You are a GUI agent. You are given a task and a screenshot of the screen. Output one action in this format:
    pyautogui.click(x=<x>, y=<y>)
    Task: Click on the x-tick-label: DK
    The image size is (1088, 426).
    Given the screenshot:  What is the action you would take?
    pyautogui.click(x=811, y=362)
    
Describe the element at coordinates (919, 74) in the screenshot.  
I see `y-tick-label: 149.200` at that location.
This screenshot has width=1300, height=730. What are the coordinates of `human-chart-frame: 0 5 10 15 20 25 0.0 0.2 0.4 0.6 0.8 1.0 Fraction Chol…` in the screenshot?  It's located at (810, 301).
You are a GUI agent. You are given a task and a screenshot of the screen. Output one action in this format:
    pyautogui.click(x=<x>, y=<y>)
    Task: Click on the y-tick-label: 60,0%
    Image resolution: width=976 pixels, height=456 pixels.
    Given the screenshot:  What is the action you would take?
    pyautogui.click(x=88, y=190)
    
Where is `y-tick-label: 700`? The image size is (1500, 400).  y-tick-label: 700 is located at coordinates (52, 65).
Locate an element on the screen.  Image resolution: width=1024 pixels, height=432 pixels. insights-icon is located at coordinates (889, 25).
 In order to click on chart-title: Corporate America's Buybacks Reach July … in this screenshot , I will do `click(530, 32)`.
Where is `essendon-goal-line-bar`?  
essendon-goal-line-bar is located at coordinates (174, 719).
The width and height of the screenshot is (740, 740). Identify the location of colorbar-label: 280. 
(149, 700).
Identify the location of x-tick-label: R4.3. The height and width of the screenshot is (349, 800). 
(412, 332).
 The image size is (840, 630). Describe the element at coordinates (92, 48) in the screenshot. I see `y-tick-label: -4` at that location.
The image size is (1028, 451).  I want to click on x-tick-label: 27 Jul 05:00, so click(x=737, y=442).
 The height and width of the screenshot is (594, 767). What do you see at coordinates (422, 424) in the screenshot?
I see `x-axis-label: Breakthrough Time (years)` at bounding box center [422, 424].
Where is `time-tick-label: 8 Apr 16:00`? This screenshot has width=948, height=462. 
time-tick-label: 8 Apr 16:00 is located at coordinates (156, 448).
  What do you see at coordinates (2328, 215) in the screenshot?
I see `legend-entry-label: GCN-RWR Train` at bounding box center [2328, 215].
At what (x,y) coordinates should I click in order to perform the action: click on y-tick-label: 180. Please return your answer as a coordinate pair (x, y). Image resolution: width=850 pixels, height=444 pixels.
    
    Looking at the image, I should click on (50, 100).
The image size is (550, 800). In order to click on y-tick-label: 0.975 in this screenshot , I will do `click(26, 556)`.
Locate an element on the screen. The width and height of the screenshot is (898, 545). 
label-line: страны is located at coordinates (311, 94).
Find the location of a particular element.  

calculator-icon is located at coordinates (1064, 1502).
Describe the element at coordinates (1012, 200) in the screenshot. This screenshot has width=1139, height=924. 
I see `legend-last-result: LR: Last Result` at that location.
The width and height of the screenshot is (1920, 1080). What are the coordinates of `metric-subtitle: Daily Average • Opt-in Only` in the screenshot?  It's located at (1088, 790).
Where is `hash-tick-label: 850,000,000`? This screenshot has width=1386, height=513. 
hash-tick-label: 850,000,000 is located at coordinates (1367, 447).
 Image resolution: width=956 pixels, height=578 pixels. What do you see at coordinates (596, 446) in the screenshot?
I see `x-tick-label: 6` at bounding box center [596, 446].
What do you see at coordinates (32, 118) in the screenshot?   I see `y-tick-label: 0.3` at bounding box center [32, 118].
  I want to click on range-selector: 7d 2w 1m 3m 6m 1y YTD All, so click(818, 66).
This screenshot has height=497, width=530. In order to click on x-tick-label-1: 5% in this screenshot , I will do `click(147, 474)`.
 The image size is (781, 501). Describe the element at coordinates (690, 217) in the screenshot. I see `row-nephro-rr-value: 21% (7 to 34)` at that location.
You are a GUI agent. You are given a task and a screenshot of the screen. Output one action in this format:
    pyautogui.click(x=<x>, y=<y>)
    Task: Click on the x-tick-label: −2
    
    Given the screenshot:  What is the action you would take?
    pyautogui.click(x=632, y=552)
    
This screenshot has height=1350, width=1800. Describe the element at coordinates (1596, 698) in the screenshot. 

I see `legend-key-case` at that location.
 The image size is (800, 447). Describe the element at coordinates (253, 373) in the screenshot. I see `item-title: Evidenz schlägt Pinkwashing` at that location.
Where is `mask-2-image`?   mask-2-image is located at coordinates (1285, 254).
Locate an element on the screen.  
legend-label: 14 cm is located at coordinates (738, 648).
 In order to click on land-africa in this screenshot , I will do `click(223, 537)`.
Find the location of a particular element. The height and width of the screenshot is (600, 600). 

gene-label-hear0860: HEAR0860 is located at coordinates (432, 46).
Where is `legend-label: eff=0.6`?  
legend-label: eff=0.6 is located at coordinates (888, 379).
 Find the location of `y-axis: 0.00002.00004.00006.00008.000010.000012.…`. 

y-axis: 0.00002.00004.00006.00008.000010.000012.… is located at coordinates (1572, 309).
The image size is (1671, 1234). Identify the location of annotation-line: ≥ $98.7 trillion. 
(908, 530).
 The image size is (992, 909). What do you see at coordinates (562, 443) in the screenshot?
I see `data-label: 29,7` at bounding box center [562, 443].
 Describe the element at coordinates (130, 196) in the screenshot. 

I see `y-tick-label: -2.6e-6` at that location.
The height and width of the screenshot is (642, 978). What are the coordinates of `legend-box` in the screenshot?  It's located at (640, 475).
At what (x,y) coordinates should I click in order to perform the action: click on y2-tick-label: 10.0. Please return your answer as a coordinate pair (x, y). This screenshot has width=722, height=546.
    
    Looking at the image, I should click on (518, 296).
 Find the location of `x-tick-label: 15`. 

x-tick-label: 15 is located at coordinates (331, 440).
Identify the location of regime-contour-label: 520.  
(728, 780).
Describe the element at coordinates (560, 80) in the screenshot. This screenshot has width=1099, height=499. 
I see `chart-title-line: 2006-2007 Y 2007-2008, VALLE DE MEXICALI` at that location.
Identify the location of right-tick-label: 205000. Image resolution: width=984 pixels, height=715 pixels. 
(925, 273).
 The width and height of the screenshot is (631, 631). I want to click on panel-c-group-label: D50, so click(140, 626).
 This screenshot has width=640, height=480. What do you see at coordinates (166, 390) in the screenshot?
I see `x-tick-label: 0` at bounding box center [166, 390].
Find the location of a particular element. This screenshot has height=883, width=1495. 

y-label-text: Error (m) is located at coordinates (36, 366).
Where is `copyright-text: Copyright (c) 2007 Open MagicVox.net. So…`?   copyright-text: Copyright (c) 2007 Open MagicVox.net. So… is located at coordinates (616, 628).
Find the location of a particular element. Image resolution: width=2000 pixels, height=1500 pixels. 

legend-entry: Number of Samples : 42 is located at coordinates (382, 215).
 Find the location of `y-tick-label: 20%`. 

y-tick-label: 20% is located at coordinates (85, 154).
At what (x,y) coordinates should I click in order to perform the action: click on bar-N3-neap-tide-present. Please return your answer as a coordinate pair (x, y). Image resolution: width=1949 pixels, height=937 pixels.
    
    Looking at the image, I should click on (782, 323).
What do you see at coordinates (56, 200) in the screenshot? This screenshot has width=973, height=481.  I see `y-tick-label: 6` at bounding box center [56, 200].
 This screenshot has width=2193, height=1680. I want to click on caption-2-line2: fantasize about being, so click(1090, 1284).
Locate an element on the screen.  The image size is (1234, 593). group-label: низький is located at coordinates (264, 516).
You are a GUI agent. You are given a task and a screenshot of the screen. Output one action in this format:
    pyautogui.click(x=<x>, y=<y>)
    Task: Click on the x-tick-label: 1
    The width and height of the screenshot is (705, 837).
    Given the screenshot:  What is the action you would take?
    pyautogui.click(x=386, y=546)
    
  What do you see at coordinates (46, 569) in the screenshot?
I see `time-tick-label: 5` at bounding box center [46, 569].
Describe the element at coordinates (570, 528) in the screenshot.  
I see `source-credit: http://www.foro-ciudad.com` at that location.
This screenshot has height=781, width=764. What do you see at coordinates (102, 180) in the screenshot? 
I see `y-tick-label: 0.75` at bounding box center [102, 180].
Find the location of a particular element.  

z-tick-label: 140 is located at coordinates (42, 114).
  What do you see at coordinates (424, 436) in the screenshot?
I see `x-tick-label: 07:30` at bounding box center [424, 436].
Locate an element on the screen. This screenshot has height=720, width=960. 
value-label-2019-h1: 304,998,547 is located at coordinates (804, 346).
□ □ □ □ □
→ EXERCISE PROMPT
Reproduce word for word the lines of the records from the one containing "Locate an element on the screen. This" through the final line of the records, including both.

→ ANSWER SPACE
Locate an element on the screen. This screenshot has height=720, width=960. 
value-label-2019-h1: 304,998,547 is located at coordinates (804, 346).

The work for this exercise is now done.